Top of DATA TO USE

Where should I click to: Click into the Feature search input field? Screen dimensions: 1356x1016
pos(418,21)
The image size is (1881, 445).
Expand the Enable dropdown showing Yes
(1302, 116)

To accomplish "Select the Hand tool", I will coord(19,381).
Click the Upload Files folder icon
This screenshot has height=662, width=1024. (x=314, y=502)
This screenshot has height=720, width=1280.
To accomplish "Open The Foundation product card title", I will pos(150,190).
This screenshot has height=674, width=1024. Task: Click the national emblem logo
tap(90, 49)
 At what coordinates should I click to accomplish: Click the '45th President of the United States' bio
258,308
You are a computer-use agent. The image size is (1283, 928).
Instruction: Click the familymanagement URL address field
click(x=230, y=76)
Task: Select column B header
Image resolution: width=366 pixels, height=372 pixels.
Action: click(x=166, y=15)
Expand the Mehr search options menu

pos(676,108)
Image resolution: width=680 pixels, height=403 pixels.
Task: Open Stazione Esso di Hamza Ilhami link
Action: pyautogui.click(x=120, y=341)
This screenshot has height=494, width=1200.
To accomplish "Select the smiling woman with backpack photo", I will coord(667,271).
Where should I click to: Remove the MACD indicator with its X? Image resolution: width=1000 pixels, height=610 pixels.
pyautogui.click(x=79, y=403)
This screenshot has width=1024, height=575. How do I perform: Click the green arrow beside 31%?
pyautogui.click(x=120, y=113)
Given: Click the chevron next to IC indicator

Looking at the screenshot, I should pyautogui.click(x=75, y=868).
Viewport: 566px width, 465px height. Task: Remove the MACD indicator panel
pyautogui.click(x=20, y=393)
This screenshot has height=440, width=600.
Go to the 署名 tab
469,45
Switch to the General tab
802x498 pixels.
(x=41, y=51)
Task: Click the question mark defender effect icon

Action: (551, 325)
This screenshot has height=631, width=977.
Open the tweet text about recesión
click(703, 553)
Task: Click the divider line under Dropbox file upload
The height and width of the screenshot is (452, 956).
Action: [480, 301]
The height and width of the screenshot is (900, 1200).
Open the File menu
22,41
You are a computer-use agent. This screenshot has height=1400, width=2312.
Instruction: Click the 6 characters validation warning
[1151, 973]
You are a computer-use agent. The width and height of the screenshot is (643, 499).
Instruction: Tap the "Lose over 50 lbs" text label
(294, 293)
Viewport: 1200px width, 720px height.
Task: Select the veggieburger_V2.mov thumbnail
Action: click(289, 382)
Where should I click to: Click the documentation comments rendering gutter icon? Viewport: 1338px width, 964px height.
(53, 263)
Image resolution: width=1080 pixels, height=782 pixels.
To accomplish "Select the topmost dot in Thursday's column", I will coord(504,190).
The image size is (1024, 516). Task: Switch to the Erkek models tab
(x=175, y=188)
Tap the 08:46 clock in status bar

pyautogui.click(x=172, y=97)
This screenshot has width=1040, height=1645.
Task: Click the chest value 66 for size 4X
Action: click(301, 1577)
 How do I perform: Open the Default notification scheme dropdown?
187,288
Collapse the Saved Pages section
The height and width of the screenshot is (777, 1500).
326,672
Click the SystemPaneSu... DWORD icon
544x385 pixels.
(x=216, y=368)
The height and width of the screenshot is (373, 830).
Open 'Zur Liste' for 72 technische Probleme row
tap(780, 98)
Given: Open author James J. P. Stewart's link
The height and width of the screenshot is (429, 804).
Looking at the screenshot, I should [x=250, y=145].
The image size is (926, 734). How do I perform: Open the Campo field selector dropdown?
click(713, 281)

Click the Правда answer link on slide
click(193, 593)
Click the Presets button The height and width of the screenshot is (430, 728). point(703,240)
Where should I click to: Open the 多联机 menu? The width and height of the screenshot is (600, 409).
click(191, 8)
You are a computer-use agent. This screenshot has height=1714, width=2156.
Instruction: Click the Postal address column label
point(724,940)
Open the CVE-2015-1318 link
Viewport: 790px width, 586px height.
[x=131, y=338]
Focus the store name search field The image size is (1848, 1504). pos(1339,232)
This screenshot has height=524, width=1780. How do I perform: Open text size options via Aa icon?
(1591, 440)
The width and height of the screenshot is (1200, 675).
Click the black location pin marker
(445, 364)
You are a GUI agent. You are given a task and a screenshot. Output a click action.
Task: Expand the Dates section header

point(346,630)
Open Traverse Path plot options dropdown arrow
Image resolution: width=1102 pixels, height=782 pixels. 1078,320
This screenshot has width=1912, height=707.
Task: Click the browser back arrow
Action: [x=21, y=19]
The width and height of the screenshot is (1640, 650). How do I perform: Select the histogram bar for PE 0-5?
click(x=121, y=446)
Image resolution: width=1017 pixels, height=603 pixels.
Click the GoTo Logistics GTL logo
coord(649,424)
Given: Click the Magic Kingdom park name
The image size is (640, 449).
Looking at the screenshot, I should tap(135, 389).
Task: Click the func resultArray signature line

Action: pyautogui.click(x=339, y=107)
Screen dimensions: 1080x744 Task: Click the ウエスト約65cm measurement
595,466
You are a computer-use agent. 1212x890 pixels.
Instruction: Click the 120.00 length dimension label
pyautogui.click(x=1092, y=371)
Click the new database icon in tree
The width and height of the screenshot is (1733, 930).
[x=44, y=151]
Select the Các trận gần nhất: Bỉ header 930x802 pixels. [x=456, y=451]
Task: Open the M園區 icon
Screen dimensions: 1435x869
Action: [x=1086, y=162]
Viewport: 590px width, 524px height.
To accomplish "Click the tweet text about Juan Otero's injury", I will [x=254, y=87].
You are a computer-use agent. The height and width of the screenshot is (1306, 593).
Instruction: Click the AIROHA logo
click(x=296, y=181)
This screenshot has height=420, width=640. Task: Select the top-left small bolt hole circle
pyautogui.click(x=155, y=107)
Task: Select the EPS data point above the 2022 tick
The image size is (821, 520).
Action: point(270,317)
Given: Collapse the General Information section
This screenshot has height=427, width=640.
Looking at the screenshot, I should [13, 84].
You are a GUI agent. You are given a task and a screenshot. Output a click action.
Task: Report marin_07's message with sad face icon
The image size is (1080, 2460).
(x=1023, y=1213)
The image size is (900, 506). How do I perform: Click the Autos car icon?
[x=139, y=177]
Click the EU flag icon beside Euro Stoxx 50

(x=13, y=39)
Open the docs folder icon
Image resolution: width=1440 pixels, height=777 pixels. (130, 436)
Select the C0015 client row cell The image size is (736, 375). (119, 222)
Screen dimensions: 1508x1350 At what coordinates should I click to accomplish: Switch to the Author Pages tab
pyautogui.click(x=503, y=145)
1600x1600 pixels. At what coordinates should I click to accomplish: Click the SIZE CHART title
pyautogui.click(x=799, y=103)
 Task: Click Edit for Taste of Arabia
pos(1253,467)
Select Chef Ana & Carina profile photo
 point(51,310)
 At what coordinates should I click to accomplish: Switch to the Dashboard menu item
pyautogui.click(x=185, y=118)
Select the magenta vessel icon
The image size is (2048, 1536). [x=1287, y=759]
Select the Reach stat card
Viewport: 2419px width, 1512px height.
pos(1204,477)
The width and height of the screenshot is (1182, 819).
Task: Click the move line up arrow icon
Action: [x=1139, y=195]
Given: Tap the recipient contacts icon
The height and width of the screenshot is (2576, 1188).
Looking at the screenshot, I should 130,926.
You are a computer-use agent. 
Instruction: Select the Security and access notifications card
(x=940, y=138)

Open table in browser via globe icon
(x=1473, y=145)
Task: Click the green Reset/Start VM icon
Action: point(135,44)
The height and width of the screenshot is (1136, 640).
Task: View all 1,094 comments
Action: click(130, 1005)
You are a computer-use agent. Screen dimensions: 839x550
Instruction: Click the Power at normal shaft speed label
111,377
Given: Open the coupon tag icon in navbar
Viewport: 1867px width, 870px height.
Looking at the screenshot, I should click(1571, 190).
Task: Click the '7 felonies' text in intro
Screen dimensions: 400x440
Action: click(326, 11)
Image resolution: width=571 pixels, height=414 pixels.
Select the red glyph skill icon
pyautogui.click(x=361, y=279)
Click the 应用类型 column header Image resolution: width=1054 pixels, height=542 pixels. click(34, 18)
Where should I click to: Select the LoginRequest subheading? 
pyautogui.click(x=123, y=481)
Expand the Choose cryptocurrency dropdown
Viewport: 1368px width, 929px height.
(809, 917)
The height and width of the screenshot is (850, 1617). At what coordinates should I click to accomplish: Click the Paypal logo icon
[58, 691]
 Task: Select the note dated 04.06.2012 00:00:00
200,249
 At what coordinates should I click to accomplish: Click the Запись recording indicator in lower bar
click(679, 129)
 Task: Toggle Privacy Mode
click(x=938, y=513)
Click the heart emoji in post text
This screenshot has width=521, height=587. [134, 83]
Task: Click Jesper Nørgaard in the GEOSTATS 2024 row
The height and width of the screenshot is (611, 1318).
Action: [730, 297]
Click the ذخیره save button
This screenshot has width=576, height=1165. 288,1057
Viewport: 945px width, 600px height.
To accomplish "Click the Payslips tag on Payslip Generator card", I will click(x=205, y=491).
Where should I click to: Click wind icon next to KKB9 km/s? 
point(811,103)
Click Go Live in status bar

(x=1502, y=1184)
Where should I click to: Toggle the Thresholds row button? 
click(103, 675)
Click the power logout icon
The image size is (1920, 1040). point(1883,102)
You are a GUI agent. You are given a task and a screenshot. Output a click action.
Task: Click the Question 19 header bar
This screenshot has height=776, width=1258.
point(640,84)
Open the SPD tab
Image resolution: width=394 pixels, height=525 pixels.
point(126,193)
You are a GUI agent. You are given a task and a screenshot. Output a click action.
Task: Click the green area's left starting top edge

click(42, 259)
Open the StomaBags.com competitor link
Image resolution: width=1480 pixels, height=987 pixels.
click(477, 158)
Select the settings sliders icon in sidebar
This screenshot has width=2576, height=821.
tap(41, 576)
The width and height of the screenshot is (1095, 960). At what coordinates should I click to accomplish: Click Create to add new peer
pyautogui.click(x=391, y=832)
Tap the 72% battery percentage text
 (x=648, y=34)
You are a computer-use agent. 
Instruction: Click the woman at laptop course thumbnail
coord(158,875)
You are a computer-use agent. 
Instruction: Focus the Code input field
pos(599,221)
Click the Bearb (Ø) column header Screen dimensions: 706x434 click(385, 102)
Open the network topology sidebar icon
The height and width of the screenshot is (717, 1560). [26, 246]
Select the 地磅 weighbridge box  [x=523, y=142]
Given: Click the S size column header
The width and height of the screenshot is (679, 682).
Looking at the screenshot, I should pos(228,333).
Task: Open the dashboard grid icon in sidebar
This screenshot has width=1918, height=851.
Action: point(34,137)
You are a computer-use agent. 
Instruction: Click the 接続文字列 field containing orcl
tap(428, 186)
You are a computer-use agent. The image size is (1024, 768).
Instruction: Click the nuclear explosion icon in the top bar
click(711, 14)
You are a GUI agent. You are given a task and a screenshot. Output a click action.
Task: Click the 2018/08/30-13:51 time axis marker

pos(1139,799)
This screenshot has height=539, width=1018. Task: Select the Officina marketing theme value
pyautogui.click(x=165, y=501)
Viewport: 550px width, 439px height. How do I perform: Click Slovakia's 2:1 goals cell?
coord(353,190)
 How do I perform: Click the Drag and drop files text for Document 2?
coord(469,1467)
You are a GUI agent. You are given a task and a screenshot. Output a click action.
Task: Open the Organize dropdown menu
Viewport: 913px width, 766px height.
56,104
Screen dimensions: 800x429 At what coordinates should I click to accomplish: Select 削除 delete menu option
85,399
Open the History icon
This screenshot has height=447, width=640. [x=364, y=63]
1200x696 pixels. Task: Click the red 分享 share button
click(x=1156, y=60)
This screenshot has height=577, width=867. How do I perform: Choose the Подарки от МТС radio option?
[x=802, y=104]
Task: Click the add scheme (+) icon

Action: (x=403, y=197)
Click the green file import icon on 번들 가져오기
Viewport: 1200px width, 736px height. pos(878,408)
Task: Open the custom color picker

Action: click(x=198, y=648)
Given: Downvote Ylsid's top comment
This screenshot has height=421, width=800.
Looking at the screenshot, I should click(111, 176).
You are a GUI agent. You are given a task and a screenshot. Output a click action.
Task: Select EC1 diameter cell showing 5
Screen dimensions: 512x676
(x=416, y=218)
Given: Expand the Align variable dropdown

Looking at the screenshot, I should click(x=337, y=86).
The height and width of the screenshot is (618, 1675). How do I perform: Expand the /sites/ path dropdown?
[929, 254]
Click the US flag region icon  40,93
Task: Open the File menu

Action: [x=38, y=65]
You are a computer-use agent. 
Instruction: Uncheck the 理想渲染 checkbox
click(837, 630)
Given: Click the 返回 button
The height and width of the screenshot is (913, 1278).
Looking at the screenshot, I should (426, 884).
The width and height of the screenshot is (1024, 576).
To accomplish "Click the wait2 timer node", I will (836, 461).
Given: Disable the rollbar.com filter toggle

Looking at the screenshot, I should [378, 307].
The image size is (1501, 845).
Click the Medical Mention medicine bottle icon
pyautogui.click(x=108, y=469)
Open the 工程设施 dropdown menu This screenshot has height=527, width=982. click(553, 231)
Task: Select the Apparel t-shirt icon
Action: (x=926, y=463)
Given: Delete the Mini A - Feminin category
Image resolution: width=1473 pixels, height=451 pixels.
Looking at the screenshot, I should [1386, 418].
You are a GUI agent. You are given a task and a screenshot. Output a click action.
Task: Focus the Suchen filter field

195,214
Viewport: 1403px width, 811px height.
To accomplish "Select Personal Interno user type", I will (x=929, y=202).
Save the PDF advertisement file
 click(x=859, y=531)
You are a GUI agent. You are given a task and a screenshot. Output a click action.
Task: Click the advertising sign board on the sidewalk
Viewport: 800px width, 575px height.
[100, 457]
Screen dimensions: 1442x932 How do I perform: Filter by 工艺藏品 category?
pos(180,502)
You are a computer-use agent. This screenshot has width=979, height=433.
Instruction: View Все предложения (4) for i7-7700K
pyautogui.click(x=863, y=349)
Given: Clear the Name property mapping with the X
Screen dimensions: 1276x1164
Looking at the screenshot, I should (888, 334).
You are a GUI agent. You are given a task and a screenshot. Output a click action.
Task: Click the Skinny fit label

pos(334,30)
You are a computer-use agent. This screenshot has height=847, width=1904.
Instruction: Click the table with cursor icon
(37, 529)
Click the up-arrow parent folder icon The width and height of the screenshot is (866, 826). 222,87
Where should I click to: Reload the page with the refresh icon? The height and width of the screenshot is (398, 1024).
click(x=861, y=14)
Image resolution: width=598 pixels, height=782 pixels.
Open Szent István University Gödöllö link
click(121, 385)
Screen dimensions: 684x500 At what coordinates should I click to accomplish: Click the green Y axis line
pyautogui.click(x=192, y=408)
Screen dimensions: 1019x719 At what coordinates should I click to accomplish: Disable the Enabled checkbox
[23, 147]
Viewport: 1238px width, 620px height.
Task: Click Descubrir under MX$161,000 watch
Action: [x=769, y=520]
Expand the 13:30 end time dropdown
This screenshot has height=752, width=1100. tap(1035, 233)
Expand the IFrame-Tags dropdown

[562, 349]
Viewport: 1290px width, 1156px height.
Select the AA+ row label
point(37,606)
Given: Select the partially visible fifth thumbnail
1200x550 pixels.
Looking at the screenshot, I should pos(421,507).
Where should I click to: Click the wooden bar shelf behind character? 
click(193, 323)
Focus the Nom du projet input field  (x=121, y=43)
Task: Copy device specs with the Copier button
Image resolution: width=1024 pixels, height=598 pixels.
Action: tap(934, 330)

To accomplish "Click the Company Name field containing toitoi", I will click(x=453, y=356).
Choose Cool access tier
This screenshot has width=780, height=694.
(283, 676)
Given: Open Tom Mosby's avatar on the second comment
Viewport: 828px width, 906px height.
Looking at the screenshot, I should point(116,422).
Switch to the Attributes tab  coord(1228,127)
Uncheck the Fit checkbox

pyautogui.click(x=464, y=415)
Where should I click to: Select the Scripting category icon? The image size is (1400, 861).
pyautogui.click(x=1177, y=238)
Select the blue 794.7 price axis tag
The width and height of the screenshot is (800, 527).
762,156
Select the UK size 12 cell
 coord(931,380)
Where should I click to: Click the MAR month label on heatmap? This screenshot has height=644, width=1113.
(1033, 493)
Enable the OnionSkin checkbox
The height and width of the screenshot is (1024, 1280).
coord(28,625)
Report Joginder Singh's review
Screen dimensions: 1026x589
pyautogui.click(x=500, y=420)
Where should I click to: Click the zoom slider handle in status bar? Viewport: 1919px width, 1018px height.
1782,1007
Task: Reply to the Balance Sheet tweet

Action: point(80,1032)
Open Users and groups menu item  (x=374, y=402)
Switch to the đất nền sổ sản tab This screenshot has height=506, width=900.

Bottom of DATA TO USE

→ WORK TASK
Give back exactly the lines above starting at the line where "Task: Click the divider" appears and ending at the line where "Image resolution: width=1080" appears, both included, with no other lines.

→ EXERCISE OUTPUT
Task: Click the divider line under Dropbox file upload
The height and width of the screenshot is (452, 956).
Action: [480, 301]
The height and width of the screenshot is (900, 1200).
Open the File menu
22,41
You are a computer-use agent. This screenshot has height=1400, width=2312.
Instruction: Click the 6 characters validation warning
[1151, 973]
You are a computer-use agent. The width and height of the screenshot is (643, 499).
Instruction: Tap the "Lose over 50 lbs" text label
(294, 293)
Viewport: 1200px width, 720px height.
Task: Select the veggieburger_V2.mov thumbnail
Action: click(289, 382)
Where should I click to: Click the documentation comments rendering gutter icon? Viewport: 1338px width, 964px height.
(53, 263)
Image resolution: width=1080 pixels, height=782 pixels.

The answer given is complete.